AUFGABENSTELLUNG A - Ändern Sie den Abschnitt vom Beginn der Datensätze bis einschließlich der Zeile mit „click(x=801, y=116)“, indem Sie „GUI agent“ durch „interface agent“ ersetzen, und geben Sie nur diesen Abschnitt wieder. Alles Übrige bleibt unverändert.

Staatsbesuch von Xi Jinping

Wirtschaftliche Partnerschaft, mehr nicht

Eberhard Sandschneider im Gespräch mit Gabi Wuttke |
Eberhard Sandschneider, Forschungsdirektor der Deutschen Gesellschaft für Auswärtige Politik (DGAP), hat davor gewarnt, die Beziehungen zwischen Deutschland und China überzubewerten. Die Chinesen würden in Europa, und auch in der Ukraine, ganz eigene Interessen verfolgen, die vor allem wirtschaftlicher Art seien.
Gabi Wuttke: Die Umwelt schützen, Energie sparen, das Bürokratiemonster schrumpfen, die Korruption weiter bekämpfen – so hat Chinas Botschafter in Deutschland Ziele der neuen Führung in Peking gerade umrissen. Heute, nach sechs Besuchen von Angela Merkel der erste Gegenbesuch eines chinesischen Staatsoberhaupts seit acht Jahren. Xi Jinping gibt sich in Berlin die Ehre – die Luft ist hier auf jeden Fall besser als in Peking. Die Atmosphäre auch? Eberhard Sandschneider ist der Forschungsdirektor der Deutschen Gesellschaft für auswärtige Politik und Chinakenner. Schönen guten Morgen, Herr Sandschneider!
Eberhard Sandschneider: Schönen guten Morgen, Frau Wuttke!
Wuttke: Hat Peking wirklich erkannt, was für ein Umweltdesaster die letzten 30 Wirtschaftsboomjahre angerichtet haben oder ist der Umweltschutz ein volkswirtschaftlicher Faktor?

DATENSÄTZE -
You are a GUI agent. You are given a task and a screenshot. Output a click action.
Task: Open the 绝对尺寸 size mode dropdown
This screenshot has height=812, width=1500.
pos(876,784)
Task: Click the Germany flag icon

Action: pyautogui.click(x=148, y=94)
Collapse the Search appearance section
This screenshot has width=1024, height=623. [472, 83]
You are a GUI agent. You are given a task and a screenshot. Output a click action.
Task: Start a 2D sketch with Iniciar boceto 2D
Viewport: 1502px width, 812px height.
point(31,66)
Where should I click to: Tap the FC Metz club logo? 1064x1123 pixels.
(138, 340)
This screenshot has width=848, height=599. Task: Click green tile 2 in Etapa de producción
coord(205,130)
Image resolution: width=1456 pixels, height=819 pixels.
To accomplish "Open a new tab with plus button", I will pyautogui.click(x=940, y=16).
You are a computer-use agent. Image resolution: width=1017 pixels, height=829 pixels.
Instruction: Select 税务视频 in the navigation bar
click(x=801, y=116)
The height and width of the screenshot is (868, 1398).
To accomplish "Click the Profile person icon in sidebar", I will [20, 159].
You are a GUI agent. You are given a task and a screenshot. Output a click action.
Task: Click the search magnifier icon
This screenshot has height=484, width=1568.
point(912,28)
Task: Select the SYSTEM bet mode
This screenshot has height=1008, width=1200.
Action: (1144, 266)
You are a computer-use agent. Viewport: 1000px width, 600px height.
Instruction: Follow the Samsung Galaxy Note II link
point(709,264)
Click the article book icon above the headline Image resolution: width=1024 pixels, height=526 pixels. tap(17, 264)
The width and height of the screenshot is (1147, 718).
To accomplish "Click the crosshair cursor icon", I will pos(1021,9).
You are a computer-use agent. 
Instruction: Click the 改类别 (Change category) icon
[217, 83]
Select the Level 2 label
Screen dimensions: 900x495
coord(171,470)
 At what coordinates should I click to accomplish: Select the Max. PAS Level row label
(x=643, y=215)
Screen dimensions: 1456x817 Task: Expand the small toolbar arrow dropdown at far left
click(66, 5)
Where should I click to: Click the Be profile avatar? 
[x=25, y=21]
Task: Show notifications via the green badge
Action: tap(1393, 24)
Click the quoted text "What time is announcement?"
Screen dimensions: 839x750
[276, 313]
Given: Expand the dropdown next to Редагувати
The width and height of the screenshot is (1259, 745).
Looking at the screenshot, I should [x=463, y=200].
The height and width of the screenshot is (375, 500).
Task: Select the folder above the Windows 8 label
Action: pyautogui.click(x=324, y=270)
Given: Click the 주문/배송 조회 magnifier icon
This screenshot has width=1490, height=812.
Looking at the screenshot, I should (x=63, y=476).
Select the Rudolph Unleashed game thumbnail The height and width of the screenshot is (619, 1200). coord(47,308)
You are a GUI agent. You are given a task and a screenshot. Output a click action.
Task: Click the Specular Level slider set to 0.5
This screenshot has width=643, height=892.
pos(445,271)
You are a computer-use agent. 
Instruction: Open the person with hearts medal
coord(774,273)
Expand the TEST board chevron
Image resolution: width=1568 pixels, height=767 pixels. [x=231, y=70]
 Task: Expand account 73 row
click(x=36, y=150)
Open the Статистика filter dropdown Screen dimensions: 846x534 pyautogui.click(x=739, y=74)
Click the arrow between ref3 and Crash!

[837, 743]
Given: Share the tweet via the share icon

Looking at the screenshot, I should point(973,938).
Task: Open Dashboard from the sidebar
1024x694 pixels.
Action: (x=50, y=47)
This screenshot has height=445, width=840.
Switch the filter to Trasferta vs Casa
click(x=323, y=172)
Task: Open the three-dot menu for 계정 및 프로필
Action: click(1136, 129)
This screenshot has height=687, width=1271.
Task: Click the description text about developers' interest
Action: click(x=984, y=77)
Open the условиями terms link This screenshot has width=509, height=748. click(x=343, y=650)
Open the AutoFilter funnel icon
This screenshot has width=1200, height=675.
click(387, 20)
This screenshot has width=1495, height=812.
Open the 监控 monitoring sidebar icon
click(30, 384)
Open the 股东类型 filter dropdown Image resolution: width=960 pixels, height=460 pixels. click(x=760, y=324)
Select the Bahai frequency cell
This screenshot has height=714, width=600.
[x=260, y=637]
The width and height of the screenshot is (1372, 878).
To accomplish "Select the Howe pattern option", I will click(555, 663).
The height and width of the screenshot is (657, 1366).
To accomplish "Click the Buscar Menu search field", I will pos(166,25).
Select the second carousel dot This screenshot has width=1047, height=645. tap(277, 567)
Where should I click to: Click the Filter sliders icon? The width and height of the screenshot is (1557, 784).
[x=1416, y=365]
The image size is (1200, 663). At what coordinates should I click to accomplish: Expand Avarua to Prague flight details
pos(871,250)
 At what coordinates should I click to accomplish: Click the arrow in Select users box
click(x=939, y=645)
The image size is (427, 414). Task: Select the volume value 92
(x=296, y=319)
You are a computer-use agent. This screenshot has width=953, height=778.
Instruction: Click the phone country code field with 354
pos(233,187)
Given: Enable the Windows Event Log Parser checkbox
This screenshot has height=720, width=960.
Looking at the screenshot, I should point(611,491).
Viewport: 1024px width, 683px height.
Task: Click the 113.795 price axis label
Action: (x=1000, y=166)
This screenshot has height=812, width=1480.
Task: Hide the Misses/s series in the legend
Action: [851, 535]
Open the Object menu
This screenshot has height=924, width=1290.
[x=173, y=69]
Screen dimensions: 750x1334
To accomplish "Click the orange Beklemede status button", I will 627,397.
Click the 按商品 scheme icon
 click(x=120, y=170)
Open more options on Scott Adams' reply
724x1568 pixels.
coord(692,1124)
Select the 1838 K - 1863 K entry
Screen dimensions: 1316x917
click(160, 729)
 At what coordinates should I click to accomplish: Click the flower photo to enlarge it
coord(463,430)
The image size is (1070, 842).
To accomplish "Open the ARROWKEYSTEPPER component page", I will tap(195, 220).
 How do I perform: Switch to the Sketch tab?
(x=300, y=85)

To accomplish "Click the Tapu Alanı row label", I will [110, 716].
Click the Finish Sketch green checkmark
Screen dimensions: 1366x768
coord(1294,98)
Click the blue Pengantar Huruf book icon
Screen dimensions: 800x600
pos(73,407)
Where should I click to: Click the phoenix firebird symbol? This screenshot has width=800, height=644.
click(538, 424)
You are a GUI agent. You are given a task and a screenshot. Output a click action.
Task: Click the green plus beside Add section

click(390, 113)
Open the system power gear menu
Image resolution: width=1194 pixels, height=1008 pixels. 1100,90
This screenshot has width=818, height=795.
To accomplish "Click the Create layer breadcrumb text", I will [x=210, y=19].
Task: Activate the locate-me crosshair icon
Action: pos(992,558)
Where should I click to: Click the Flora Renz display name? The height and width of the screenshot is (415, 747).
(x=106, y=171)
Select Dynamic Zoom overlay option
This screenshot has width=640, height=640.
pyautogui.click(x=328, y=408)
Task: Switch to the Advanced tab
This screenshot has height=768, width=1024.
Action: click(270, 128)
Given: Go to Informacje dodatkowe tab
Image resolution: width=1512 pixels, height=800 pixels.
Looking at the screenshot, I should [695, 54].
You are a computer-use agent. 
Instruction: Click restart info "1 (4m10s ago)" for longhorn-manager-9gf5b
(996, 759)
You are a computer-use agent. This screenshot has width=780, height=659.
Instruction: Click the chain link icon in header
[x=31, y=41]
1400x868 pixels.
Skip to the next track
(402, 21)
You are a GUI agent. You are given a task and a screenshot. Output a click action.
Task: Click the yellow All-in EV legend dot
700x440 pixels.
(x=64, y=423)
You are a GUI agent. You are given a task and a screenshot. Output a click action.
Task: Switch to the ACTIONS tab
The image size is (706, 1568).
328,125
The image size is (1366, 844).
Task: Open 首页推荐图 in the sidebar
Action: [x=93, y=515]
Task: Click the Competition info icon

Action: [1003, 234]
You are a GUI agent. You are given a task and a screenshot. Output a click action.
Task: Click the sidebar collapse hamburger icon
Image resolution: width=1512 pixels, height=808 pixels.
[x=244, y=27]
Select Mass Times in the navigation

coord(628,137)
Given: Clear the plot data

AUFGABENSTELLUNG B - Nennen Sie alle Ziele der neuen Führung in Peking, die Chinas Botschafter in Deutschland laut dem Textauszug umrissen hat.

SCHRIFTLICHE LÖSUNG A -
You are a interface agent. You are given a task and a screenshot. Output a click action.
Task: Open the 绝对尺寸 size mode dropdown
This screenshot has height=812, width=1500.
pos(876,784)
Task: Click the Germany flag icon

Action: pyautogui.click(x=148, y=94)
Collapse the Search appearance section
This screenshot has width=1024, height=623. [472, 83]
You are a interface agent. You are given a task and a screenshot. Output a click action.
Task: Start a 2D sketch with Iniciar boceto 2D
Viewport: 1502px width, 812px height.
point(31,66)
Where should I click to: Tap the FC Metz club logo? 1064x1123 pixels.
(138, 340)
This screenshot has width=848, height=599. Task: Click green tile 2 in Etapa de producción
coord(205,130)
Image resolution: width=1456 pixels, height=819 pixels.
To accomplish "Open a new tab with plus button", I will pyautogui.click(x=940, y=16).
You are a computer-use agent. Image resolution: width=1017 pixels, height=829 pixels.
Instruction: Select 税务视频 in the navigation bar
click(x=801, y=116)

SCHRIFTLICHE LÖSUNG B -
- Die Umwelt schützen
- Energie sparen
- Das Bürokratiemonster schrumpfen
- Die Korruption weiter bekämpfen